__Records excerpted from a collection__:
• • • • •

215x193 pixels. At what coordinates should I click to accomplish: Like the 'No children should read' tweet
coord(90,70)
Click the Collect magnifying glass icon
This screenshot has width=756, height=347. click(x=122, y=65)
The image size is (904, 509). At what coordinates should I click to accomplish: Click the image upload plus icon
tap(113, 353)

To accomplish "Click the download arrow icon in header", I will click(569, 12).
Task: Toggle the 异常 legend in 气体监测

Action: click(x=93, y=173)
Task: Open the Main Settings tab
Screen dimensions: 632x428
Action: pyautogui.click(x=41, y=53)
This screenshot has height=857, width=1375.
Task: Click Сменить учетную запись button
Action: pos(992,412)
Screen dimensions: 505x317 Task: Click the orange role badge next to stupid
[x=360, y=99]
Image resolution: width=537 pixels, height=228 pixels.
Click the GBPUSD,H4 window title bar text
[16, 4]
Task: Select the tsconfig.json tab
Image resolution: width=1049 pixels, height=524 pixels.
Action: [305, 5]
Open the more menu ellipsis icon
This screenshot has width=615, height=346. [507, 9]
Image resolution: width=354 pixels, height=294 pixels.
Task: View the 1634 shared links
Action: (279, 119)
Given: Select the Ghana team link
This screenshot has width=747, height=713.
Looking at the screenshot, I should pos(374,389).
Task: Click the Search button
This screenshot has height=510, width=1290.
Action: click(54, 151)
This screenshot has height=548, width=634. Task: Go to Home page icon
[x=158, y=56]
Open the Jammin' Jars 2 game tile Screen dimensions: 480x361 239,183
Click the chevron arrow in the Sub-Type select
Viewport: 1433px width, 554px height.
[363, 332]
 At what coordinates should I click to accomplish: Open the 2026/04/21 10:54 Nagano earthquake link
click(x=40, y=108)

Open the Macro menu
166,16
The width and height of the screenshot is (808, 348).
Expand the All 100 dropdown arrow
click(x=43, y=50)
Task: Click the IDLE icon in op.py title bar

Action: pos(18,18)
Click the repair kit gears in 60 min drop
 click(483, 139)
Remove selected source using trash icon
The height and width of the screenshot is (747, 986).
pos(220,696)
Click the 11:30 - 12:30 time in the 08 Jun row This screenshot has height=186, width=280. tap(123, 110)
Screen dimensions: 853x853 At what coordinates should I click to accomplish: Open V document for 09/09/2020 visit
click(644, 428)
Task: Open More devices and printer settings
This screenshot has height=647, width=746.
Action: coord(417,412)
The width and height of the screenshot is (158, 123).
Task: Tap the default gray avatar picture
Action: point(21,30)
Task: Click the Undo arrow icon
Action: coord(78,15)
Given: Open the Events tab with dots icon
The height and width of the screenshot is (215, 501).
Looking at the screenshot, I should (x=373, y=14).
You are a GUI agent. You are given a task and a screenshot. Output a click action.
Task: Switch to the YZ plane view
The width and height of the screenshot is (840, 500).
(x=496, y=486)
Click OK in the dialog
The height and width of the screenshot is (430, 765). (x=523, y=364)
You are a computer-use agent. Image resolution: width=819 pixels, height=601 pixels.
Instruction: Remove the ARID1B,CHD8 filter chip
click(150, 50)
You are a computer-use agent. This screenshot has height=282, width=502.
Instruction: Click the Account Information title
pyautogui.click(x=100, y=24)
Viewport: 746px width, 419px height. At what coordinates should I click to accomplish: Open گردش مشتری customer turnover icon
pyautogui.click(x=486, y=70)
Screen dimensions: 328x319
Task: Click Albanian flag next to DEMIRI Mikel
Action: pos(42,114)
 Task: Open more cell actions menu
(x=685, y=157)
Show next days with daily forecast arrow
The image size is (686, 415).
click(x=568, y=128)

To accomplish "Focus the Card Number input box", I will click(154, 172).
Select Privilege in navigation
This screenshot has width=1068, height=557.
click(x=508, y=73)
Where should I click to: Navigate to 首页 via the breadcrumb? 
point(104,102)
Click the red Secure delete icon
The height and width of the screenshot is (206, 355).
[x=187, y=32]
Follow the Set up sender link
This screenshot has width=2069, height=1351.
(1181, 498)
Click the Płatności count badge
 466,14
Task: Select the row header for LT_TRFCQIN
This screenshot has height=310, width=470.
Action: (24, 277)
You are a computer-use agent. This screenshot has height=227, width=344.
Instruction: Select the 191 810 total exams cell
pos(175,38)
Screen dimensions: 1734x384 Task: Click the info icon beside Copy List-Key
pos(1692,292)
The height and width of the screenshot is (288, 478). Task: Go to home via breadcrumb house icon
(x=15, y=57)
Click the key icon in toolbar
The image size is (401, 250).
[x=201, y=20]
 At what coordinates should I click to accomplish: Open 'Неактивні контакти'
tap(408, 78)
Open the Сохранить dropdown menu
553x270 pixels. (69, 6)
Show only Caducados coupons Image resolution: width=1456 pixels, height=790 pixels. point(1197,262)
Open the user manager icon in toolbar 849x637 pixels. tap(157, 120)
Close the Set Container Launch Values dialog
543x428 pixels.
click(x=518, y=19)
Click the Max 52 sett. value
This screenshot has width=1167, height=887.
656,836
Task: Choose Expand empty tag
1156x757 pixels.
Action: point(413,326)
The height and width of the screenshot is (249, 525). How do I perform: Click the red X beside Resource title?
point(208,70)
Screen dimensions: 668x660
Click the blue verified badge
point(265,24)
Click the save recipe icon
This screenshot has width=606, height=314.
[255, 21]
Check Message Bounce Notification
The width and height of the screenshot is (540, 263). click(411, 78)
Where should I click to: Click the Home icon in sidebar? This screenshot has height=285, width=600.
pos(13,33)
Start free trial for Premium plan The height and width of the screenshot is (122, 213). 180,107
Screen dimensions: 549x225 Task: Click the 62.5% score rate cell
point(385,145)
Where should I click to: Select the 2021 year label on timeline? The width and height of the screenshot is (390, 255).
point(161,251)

• • • • •

__Problem statement__: Print the data above exactly as it reads.

__Answer below__:
215x193 pixels. At what coordinates should I click to accomplish: Like the 'No children should read' tweet
coord(90,70)
Click the Collect magnifying glass icon
This screenshot has width=756, height=347. click(x=122, y=65)
The image size is (904, 509). At what coordinates should I click to accomplish: Click the image upload plus icon
tap(113, 353)

To accomplish "Click the download arrow icon in header", I will click(569, 12).
Task: Toggle the 异常 legend in 气体监测

Action: click(x=93, y=173)
Task: Open the Main Settings tab
Screen dimensions: 632x428
Action: pyautogui.click(x=41, y=53)
This screenshot has height=857, width=1375.
Task: Click Сменить учетную запись button
Action: pos(992,412)
Screen dimensions: 505x317 Task: Click the orange role badge next to stupid
[x=360, y=99]
Image resolution: width=537 pixels, height=228 pixels.
Click the GBPUSD,H4 window title bar text
[16, 4]
Task: Select the tsconfig.json tab
Image resolution: width=1049 pixels, height=524 pixels.
Action: [305, 5]
Open the more menu ellipsis icon
This screenshot has width=615, height=346. [507, 9]
Image resolution: width=354 pixels, height=294 pixels.
Task: View the 1634 shared links
Action: (279, 119)
Given: Select the Ghana team link
This screenshot has width=747, height=713.
Looking at the screenshot, I should pos(374,389).
Task: Click the Search button
This screenshot has height=510, width=1290.
Action: click(54, 151)
This screenshot has height=548, width=634. Task: Go to Home page icon
[x=158, y=56]
Open the Jammin' Jars 2 game tile Screen dimensions: 480x361 239,183
Click the chevron arrow in the Sub-Type select
Viewport: 1433px width, 554px height.
[363, 332]
 At what coordinates should I click to accomplish: Open the 2026/04/21 10:54 Nagano earthquake link
click(x=40, y=108)

Open the Macro menu
166,16
The width and height of the screenshot is (808, 348).
Expand the All 100 dropdown arrow
click(x=43, y=50)
Task: Click the IDLE icon in op.py title bar

Action: pos(18,18)
Click the repair kit gears in 60 min drop
 click(483, 139)
Remove selected source using trash icon
The height and width of the screenshot is (747, 986).
pos(220,696)
Click the 11:30 - 12:30 time in the 08 Jun row This screenshot has height=186, width=280. tap(123, 110)
Screen dimensions: 853x853 At what coordinates should I click to accomplish: Open V document for 09/09/2020 visit
click(644, 428)
Task: Open More devices and printer settings
This screenshot has height=647, width=746.
Action: coord(417,412)
The width and height of the screenshot is (158, 123).
Task: Tap the default gray avatar picture
Action: point(21,30)
Task: Click the Undo arrow icon
Action: coord(78,15)
Given: Open the Events tab with dots icon
The height and width of the screenshot is (215, 501).
Looking at the screenshot, I should (x=373, y=14).
You are a GUI agent. You are given a task and a screenshot. Output a click action.
Task: Switch to the YZ plane view
The width and height of the screenshot is (840, 500).
(x=496, y=486)
Click OK in the dialog
The height and width of the screenshot is (430, 765). (x=523, y=364)
You are a computer-use agent. Image resolution: width=819 pixels, height=601 pixels.
Instruction: Remove the ARID1B,CHD8 filter chip
click(150, 50)
You are a computer-use agent. This screenshot has height=282, width=502.
Instruction: Click the Account Information title
pyautogui.click(x=100, y=24)
Viewport: 746px width, 419px height. At what coordinates should I click to accomplish: Open گردش مشتری customer turnover icon
pyautogui.click(x=486, y=70)
Screen dimensions: 328x319
Task: Click Albanian flag next to DEMIRI Mikel
Action: pos(42,114)
 Task: Open more cell actions menu
(x=685, y=157)
Show next days with daily forecast arrow
The image size is (686, 415).
click(x=568, y=128)

To accomplish "Focus the Card Number input box", I will click(154, 172).
Select Privilege in navigation
This screenshot has width=1068, height=557.
click(x=508, y=73)
Where should I click to: Navigate to 首页 via the breadcrumb? 
point(104,102)
Click the red Secure delete icon
The height and width of the screenshot is (206, 355).
[x=187, y=32]
Follow the Set up sender link
This screenshot has width=2069, height=1351.
(1181, 498)
Click the Płatności count badge
 466,14
Task: Select the row header for LT_TRFCQIN
This screenshot has height=310, width=470.
Action: (24, 277)
You are a computer-use agent. This screenshot has height=227, width=344.
Instruction: Select the 191 810 total exams cell
pos(175,38)
Screen dimensions: 1734x384 Task: Click the info icon beside Copy List-Key
pos(1692,292)
The height and width of the screenshot is (288, 478). Task: Go to home via breadcrumb house icon
(x=15, y=57)
Click the key icon in toolbar
The image size is (401, 250).
[x=201, y=20]
 At what coordinates should I click to accomplish: Open 'Неактивні контакти'
tap(408, 78)
Open the Сохранить dropdown menu
553x270 pixels. (69, 6)
Show only Caducados coupons Image resolution: width=1456 pixels, height=790 pixels. point(1197,262)
Open the user manager icon in toolbar 849x637 pixels. tap(157, 120)
Close the Set Container Launch Values dialog
543x428 pixels.
click(x=518, y=19)
Click the Max 52 sett. value
This screenshot has width=1167, height=887.
656,836
Task: Choose Expand empty tag
1156x757 pixels.
Action: point(413,326)
The height and width of the screenshot is (249, 525). How do I perform: Click the red X beside Resource title?
point(208,70)
Screen dimensions: 668x660
Click the blue verified badge
point(265,24)
Click the save recipe icon
This screenshot has width=606, height=314.
[255, 21]
Check Message Bounce Notification
The width and height of the screenshot is (540, 263). click(411, 78)
Where should I click to: Click the Home icon in sidebar? This screenshot has height=285, width=600.
pos(13,33)
Start free trial for Premium plan The height and width of the screenshot is (122, 213). 180,107
Screen dimensions: 549x225 Task: Click the 62.5% score rate cell
point(385,145)
Where should I click to: Select the 2021 year label on timeline? The width and height of the screenshot is (390, 255).
point(161,251)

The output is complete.